Stored data
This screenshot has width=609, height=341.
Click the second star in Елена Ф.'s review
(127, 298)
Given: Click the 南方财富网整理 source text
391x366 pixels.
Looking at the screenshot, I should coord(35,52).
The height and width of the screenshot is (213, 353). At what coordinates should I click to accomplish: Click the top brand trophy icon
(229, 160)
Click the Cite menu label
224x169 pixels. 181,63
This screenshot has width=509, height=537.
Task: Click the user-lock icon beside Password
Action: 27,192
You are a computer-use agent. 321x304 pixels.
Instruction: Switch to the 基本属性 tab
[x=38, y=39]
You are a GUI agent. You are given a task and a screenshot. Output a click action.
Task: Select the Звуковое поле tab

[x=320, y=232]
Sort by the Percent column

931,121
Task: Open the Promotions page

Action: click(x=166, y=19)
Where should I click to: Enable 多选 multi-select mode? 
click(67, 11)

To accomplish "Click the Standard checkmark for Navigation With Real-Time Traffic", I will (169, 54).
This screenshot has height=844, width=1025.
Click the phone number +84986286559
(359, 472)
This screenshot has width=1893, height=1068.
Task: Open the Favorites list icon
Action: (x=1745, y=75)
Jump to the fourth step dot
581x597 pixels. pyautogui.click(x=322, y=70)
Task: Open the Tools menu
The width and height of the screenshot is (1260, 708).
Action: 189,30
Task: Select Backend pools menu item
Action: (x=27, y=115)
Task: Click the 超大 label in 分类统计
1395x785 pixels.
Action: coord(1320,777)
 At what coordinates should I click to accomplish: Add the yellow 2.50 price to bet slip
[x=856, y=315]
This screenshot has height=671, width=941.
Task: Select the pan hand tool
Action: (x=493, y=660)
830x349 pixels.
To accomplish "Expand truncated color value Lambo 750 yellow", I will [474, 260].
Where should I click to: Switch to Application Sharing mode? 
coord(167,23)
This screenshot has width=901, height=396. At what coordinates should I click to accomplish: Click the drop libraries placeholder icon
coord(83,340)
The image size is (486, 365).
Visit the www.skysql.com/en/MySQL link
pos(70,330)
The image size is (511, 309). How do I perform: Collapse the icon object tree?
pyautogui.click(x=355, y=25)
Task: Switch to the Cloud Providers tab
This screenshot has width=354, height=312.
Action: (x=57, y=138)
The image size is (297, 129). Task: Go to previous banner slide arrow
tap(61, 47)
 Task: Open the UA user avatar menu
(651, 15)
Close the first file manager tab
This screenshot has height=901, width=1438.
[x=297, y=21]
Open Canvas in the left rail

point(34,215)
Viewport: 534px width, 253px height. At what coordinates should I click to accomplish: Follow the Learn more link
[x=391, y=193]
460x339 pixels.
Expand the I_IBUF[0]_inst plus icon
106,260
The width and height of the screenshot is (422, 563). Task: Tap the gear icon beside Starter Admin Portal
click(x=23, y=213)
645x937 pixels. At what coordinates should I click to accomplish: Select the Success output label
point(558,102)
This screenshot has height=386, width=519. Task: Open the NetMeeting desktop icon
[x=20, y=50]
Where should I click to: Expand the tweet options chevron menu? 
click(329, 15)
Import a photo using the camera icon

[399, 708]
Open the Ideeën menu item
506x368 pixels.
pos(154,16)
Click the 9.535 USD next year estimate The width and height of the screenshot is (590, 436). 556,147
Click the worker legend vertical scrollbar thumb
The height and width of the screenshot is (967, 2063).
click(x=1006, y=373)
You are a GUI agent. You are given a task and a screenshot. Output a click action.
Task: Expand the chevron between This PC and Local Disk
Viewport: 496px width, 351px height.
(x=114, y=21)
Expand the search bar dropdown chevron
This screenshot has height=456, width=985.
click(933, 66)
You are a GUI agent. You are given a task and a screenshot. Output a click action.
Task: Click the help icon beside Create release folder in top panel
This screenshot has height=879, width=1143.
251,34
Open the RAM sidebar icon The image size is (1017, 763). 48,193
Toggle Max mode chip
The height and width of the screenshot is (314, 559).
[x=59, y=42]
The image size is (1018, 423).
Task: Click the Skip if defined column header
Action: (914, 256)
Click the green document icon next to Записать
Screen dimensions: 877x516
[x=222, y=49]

◆ Work instructions ◆
Only the lines from the one holding "Expand the search bar dropdown chevron" through the final line of the entries, both included, should be given again, word for word.

◆ Final answer ◆
Expand the search bar dropdown chevron
This screenshot has height=456, width=985.
click(933, 66)
You are a GUI agent. You are given a task and a screenshot. Output a click action.
Task: Click the help icon beside Create release folder in top panel
This screenshot has height=879, width=1143.
251,34
Open the RAM sidebar icon The image size is (1017, 763). 48,193
Toggle Max mode chip
The height and width of the screenshot is (314, 559).
[x=59, y=42]
The image size is (1018, 423).
Task: Click the Skip if defined column header
Action: (914, 256)
Click the green document icon next to Записать
Screen dimensions: 877x516
[x=222, y=49]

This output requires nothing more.